## Data for analysis
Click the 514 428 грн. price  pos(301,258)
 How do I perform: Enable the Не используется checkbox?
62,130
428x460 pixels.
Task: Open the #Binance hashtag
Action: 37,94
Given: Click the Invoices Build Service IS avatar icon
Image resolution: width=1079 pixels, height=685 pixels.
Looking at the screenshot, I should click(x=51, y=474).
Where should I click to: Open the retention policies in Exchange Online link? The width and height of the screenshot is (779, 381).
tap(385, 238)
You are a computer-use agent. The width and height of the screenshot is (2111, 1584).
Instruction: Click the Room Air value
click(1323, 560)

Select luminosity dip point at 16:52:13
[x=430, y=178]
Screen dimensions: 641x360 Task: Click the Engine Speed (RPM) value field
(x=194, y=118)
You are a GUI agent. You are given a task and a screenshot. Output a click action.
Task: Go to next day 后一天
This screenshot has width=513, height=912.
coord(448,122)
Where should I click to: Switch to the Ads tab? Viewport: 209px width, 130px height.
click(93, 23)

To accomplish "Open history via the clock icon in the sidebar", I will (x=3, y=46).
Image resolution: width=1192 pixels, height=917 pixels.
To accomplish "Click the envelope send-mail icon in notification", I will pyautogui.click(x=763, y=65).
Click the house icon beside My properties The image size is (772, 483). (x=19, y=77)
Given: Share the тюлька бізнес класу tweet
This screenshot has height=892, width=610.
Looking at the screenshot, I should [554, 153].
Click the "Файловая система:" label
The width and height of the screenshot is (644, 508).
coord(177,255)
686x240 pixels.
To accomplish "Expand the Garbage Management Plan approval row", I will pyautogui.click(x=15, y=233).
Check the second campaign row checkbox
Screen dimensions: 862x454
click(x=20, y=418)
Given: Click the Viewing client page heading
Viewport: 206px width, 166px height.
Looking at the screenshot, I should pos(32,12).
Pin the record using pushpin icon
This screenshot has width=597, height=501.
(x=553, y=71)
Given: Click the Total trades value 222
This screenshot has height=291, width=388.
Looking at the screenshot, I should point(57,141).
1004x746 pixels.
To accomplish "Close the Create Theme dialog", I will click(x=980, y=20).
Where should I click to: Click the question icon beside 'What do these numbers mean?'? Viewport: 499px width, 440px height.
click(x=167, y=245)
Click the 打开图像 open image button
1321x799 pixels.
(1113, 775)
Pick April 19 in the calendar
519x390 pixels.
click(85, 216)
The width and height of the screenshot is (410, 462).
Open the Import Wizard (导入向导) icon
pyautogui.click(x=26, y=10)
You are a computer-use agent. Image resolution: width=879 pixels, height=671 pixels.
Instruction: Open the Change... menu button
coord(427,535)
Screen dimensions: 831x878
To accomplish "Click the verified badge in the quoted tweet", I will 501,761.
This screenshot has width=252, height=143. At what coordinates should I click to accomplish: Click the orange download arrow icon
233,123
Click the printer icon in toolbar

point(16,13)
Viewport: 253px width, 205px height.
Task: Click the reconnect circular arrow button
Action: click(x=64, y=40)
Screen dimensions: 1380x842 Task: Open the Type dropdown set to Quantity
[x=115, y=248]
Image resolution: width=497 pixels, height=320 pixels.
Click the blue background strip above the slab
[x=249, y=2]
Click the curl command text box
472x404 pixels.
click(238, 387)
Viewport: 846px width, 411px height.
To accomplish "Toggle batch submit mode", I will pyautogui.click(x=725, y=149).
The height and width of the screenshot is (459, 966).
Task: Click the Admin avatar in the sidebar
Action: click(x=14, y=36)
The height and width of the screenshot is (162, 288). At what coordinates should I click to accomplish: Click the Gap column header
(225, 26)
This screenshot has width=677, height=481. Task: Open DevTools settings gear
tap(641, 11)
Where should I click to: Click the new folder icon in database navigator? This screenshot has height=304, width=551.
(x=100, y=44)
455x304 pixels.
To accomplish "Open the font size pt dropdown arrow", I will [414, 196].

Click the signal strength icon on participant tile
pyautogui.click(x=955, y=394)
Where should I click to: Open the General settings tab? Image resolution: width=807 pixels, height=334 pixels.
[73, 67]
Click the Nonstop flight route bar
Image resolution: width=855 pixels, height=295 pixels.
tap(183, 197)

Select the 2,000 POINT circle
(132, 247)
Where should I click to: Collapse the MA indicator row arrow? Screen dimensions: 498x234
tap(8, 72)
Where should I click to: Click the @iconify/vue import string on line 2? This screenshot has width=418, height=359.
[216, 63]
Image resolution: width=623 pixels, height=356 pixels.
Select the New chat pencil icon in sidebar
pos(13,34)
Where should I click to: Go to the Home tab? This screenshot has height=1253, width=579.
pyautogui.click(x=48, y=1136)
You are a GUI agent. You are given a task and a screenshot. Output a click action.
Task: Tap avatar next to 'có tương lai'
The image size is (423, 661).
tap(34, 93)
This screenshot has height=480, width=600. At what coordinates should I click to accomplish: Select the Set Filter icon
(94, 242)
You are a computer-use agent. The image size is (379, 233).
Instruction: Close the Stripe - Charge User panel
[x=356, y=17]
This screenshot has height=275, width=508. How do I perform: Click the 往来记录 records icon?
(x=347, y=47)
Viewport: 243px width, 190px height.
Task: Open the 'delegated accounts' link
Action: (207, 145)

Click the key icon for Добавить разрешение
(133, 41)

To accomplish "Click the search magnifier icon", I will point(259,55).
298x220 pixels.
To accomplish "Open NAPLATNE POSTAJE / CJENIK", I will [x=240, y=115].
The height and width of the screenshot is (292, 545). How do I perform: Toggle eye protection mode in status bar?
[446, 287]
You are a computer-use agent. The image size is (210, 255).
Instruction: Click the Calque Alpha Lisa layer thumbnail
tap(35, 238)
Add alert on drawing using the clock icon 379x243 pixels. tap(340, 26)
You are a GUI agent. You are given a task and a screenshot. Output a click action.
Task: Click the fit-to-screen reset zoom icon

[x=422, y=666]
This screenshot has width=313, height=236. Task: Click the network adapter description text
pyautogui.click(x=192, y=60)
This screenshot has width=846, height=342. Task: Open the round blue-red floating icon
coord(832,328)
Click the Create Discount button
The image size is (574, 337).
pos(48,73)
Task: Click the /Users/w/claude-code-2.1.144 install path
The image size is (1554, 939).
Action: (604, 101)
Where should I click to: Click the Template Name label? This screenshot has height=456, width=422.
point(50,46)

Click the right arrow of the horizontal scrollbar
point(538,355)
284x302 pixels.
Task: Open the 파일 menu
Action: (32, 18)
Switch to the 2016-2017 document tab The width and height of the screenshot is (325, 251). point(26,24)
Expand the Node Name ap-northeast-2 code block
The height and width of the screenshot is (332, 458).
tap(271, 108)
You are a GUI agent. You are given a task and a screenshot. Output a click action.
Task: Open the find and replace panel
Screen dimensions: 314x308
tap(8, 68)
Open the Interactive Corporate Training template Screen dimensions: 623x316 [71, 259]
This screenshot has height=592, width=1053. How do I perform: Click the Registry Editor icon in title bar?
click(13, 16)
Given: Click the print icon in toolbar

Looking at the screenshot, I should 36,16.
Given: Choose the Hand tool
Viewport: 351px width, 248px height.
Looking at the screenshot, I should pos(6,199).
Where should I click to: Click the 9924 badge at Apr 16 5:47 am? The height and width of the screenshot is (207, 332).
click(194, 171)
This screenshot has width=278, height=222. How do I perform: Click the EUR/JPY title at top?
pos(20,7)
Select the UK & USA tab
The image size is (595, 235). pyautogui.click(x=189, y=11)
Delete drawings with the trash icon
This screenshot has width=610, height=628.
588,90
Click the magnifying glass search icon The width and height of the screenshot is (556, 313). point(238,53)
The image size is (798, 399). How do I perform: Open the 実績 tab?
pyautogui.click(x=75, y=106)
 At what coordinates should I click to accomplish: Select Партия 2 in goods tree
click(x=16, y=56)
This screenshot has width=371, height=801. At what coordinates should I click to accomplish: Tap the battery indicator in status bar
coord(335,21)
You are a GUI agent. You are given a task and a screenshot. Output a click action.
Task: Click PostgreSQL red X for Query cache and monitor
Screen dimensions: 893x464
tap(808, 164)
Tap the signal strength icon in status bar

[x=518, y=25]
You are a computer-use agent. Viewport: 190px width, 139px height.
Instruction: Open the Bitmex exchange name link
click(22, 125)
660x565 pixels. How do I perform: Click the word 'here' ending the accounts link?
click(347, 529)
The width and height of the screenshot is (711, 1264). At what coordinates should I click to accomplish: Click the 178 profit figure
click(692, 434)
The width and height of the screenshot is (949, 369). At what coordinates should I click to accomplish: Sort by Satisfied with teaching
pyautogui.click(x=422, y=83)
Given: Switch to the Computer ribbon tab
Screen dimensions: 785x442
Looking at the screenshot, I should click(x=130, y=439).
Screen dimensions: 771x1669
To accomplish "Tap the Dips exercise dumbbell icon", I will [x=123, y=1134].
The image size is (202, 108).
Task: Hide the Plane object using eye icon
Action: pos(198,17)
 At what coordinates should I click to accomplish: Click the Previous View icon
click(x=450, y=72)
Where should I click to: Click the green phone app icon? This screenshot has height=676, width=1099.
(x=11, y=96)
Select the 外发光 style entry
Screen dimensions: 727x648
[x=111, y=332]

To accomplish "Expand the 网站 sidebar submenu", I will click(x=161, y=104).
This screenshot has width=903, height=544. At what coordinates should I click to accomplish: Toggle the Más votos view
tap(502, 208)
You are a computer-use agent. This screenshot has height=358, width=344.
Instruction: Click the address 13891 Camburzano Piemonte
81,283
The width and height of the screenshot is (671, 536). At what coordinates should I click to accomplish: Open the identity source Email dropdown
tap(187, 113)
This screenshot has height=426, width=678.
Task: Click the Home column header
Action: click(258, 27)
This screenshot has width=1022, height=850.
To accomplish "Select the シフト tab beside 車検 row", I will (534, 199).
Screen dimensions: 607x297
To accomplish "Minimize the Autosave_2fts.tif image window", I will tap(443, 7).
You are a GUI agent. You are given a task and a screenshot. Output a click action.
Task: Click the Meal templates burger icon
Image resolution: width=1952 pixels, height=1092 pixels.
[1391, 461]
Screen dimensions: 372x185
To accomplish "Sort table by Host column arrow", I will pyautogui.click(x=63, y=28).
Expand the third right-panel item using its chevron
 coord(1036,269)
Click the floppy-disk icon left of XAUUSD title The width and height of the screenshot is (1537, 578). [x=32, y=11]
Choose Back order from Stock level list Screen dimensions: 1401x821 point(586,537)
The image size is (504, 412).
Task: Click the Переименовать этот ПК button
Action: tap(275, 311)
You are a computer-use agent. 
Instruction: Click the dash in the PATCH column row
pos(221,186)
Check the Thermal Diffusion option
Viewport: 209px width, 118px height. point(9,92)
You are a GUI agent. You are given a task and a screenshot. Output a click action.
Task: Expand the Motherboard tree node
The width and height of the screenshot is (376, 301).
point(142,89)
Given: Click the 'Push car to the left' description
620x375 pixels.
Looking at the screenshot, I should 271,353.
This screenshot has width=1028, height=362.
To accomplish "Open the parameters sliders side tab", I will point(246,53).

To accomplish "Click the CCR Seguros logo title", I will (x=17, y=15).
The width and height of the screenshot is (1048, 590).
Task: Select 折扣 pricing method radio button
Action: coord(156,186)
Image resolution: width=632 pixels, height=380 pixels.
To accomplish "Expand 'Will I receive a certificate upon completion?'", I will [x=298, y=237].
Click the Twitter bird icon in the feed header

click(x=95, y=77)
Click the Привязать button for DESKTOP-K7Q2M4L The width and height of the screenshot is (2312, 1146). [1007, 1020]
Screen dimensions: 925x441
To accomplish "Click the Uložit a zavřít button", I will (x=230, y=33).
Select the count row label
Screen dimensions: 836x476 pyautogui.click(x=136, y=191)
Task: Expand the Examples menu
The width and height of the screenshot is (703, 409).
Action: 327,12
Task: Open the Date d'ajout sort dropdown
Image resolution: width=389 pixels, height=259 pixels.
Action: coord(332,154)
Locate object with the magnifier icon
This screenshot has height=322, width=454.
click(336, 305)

## Task
Please output the exact lines of the records above, beginning with the first and stopping after the line that holds "Given: Share the тюлька бізнес класу tweet", and nothing else.

## Problem solution
Click the 514 428 грн. price  pos(301,258)
 How do I perform: Enable the Не используется checkbox?
62,130
428x460 pixels.
Task: Open the #Binance hashtag
Action: 37,94
Given: Click the Invoices Build Service IS avatar icon
Image resolution: width=1079 pixels, height=685 pixels.
Looking at the screenshot, I should click(x=51, y=474).
Where should I click to: Open the retention policies in Exchange Online link? The width and height of the screenshot is (779, 381).
tap(385, 238)
You are a computer-use agent. The width and height of the screenshot is (2111, 1584).
Instruction: Click the Room Air value
click(1323, 560)

Select luminosity dip point at 16:52:13
[x=430, y=178]
Screen dimensions: 641x360 Task: Click the Engine Speed (RPM) value field
(x=194, y=118)
You are a GUI agent. You are given a task and a screenshot. Output a click action.
Task: Go to next day 后一天
This screenshot has width=513, height=912.
coord(448,122)
Where should I click to: Switch to the Ads tab? Viewport: 209px width, 130px height.
click(93, 23)

To accomplish "Open history via the clock icon in the sidebar", I will (x=3, y=46).
Image resolution: width=1192 pixels, height=917 pixels.
To accomplish "Click the envelope send-mail icon in notification", I will pyautogui.click(x=763, y=65).
Click the house icon beside My properties The image size is (772, 483). (x=19, y=77)
Given: Share the тюлька бізнес класу tweet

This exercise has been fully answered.